De verzoeken t.a.v. [verweersters] .
Vooraf
4.7.
Vervolgens wordt toegekomen aan de beoordeling van de verzoeken ten aanzien van [verweersters] . Met betrekking tot deze beide verzoeken hebben [verweersters] . als eerste het verweer gevoerd dat sprake is van “een zwak materieel recht”, onvoldoende belang, misbruik van bevoegdheid en strijd met de goede procesorde. Zij stellen in dat verband dat geen sprake is van een (vaststaande) vordering van [verzoekster] op [bedrijfsnaam] . Dit resulteert volgens [verweersters] . in een zwakke materiële rechtspositie van [verzoekster] jegens [verweersters] . en in het verlengde daarvan kan bij gebreke van een betalingsverplichting jegens [verzoekster] daarom van eventuele afgeleide aanspraken op bestuurders en/of groepsvennootschappen ook geen sprake zijn. [verweersters] . stellen voorts dat [verzoekster] het bestaan van enige vordering op grond van (afgeleide) bestuurdersaansprakelijkheid ook niet aannemelijk heeft gemaakt. Volgens [verweersters] . gaat [verzoekster] uit van onjuiste aannames, die zij allemaal hebben weerlegd. Dit alles staat volgens [verweersters] . aan toewijzing van de verzoeken in de weg. Omdat dit verweer voor beide verzoeken wordt gevoerd, zal de rechtbank het bespreken voordat de verzoeken separaat worden beoordeeld.
4.8.
Allereerst wordt beoordeeld of de door [verweersters] . gestelde omstandigheid dat sprake is van “een zwak materieel recht” eraan in de weg staat om aan te kunnen nemen dat [verzoekster] voldoende belang heeft bij haar verzoeken. In haar verzoekschrift en ter zitting heeft [verzoekster] toegelicht dat zij helderheid wil verkrijgen over de feiten en omstandigheden met betrekking tot de lopende projecten die [bedrijfsnaam] vóór haar faillissement nog onder zich had alsmede de gang van zaken binnen [bedrijfsnaam] in aanloop naar haar faillissement. [verzoekster] heeft daarbij een zevental projecten genoemd waarvan zij, zo begrijpt de rechtbank, vermoedt dat de revenuen ervan ten onrechte niet ten goede van [bedrijfsnaam] zijn gekomen.

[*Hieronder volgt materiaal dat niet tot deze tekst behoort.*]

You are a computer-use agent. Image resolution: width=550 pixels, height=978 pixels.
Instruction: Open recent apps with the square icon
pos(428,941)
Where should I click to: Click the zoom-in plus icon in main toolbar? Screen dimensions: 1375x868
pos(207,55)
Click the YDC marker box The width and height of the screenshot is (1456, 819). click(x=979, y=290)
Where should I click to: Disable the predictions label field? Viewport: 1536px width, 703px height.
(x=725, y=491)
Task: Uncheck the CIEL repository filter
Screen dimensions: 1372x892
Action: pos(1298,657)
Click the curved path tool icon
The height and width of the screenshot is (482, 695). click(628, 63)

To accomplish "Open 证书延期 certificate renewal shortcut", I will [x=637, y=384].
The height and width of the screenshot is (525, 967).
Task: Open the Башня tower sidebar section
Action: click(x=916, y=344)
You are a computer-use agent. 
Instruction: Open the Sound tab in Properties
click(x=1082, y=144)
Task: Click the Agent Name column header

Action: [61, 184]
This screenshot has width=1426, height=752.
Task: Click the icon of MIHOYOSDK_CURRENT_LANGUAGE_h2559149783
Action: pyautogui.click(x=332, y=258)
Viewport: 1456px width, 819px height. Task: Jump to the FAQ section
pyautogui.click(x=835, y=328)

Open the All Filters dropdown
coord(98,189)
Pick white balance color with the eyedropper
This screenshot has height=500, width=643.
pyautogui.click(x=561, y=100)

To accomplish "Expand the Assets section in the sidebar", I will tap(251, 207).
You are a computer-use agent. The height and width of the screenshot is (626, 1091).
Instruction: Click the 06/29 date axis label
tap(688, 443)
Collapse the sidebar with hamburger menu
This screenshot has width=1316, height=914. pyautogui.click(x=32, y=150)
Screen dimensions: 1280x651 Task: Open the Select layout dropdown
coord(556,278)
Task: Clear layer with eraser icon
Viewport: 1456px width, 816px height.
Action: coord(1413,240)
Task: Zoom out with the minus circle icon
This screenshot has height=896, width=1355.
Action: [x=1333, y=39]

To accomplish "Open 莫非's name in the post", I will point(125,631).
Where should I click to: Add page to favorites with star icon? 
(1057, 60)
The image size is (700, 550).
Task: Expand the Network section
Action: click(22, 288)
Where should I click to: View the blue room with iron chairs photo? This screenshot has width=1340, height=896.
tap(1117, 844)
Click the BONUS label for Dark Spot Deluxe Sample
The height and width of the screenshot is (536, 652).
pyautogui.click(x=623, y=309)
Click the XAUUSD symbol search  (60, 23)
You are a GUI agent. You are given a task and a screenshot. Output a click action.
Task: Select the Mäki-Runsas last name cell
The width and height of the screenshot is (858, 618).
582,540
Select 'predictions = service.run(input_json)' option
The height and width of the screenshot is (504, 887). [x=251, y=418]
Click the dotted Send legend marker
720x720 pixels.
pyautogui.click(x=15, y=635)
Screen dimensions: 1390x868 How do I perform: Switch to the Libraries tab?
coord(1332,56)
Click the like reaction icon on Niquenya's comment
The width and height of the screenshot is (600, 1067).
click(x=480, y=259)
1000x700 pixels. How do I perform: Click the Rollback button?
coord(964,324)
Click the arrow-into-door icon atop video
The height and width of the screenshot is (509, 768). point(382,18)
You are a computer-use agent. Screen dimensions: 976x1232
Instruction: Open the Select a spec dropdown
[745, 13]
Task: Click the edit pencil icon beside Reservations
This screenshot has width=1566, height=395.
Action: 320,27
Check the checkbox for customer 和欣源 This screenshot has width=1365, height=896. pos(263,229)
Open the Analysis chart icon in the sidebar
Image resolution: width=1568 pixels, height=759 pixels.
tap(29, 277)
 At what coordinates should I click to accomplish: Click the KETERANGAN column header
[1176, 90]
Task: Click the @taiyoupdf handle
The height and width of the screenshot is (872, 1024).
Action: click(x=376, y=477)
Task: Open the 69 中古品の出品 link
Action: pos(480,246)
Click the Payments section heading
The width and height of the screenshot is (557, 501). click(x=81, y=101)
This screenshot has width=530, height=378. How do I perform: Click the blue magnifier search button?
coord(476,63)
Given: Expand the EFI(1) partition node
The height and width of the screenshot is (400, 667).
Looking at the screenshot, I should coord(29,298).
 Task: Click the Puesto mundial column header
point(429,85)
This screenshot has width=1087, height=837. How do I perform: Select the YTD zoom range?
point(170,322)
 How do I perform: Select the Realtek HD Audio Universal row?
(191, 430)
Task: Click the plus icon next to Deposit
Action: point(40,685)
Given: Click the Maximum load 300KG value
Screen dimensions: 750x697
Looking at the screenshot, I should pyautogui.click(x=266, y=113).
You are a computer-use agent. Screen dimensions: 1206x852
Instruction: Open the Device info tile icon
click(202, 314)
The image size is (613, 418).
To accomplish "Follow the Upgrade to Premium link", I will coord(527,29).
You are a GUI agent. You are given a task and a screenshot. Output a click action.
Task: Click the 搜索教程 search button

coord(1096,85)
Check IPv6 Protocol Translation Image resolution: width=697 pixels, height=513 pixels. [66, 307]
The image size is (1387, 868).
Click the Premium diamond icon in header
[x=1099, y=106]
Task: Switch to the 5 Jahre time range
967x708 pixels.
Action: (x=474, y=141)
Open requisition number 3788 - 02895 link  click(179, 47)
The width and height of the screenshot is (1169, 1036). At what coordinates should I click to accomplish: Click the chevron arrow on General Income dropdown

[verzoekster] hoopt met het voorlopig getuigenverhoor en de afgifte van stukken, een aantal gebeurtenissen op te helderen die relevant zijn voor de beoordeling van bestuurdersaansprakelijkheid aan de kant van het bestuur van [bedrijfsnaam] ( [verweerster, sub 1] en [verweerster, sub 5] ) dan wel groepsaansprakelijkheid en/of profiteren van onrechtmatig handelen aan de kant van [verweerster, sub 5] , [verweerster, sub 1] , MAAN Design en/of Yume Atelier. Het gaat daarbij om duidelijkheid over het aantal projecten waarbij [bedrijfsnaam] betrokken was voor het faillissement en dat vervolgens (net) voor of na het faillissement van [bedrijfsnaam] is gerealiseerd in de [verweerster, sub 1] , informatie over de hoeveelheid omzet die voortvloeit uit de verrichte werkzaamheden en de marges, provisies en andere vergoedingen die [verweerster, sub 5] en/of [verweerster, sub 1] direct of indirect uit die projecten heeft gekregen. Deze specifieke feiten en omstandigheden zijn voor [verzoekster] van belang om te kunnen beoordelen of zij een kansrijke vordering heeft, wat de omvang van die vordering is en tegen wie zij een vordering kan instellen.
4.9.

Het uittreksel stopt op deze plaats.